Bortezomib induces apoptosis and autophagy in osteosarcoma cells through mitogen-activated protein kinase pathway in vitro.

Objective: To investigate the effects of bortezomib on human osteosarcoma cells from the HOS cell line, and the underlying associated mechanisms.

Methods: Viability of HOS cells treated with bortezomib (5-20 nM) for different time periods was measured and changes in the cell cycle were assessed. Apoptosis and autophagy in HOS cells treated with bortezomib were analysed using annexin V-fluorescein isothiocyanate assay, transmission electron microscopy and Western blotting. Surges in mitogen-activated protein kinase (MAPK) pathways including MAPK/extracellular signal-regulated kinase (ERK) kinase (MEK1/2), ERK1/2, c-Jun N-terminal kinase (JNK) and p38 MAPK were analysed using Western blotting.

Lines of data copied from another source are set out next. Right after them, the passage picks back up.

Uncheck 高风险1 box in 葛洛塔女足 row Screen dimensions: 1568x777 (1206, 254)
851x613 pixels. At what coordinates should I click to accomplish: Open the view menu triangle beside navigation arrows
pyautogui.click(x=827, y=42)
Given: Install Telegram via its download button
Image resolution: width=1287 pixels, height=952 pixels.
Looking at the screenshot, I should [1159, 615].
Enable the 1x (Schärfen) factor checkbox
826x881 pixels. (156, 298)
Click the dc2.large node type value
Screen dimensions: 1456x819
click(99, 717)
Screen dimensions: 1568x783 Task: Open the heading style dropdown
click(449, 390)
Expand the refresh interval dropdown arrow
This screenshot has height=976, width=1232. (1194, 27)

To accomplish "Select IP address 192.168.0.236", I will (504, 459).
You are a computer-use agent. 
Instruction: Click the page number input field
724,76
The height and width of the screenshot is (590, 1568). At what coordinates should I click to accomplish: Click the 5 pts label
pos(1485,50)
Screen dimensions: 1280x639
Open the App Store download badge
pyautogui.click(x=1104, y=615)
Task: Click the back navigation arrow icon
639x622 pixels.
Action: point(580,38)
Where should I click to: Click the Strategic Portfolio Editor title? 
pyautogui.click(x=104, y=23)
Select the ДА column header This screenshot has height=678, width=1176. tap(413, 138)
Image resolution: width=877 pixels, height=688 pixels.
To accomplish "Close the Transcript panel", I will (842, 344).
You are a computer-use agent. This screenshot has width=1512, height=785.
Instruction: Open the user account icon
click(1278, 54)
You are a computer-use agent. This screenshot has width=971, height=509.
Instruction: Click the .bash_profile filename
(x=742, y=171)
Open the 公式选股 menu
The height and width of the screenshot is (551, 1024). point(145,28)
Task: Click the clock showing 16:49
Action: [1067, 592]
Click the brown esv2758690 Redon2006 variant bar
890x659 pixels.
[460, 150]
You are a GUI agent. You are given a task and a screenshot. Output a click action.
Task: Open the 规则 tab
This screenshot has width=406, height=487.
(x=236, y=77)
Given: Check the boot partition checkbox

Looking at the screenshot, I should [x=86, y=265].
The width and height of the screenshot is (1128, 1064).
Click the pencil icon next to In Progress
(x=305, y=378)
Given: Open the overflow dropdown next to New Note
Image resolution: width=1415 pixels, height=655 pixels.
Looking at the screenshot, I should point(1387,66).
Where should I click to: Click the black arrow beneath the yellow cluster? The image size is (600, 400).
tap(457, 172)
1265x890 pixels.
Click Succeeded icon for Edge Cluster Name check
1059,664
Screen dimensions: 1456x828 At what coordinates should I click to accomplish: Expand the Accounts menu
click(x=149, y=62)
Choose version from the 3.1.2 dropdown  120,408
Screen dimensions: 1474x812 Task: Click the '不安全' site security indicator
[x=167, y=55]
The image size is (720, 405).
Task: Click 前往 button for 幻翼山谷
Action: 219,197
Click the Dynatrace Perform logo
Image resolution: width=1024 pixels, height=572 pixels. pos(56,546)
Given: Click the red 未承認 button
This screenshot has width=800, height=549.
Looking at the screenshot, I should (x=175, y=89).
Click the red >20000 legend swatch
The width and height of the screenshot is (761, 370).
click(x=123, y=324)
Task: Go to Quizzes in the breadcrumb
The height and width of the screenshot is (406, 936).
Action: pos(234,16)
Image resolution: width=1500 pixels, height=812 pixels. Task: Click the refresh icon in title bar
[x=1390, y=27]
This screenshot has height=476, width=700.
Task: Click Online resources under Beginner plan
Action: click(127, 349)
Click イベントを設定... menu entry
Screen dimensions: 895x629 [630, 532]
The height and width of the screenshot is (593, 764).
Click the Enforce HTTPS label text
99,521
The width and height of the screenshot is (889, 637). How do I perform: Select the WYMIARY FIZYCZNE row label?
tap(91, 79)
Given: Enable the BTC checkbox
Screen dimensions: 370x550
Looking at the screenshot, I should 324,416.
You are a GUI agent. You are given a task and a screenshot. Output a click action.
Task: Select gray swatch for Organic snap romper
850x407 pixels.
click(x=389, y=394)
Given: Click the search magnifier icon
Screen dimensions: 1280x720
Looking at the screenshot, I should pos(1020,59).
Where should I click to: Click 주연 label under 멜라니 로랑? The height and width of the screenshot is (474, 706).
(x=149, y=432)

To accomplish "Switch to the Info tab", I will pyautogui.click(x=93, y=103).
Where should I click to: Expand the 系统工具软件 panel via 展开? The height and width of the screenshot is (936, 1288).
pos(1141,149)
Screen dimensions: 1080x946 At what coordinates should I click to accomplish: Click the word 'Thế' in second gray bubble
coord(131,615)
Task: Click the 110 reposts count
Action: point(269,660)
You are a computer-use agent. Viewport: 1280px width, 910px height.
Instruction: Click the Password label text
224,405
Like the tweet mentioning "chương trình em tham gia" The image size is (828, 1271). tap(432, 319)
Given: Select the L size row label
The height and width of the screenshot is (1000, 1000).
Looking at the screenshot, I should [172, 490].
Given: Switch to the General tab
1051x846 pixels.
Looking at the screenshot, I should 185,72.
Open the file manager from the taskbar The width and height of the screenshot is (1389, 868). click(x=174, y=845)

Results: Bortezomib induced growth inhibition in a time- and dose-dependent manner, and autophagy and apoptosis in a dose-dependent manner, in HOS cells. HOS cell autophagy and apoptosis in response to bortezomib, corresponded with changing levels of intracellular MAPK signalling molecules.

Conclusions: This study provided new insights into the mechanisms underlying bortezomib-induced apoptosis in human osteosarcoma HOS cells, and suggests that bortezomib could be a potent chemotherapeutic agent in the treatment of osteosarcoma.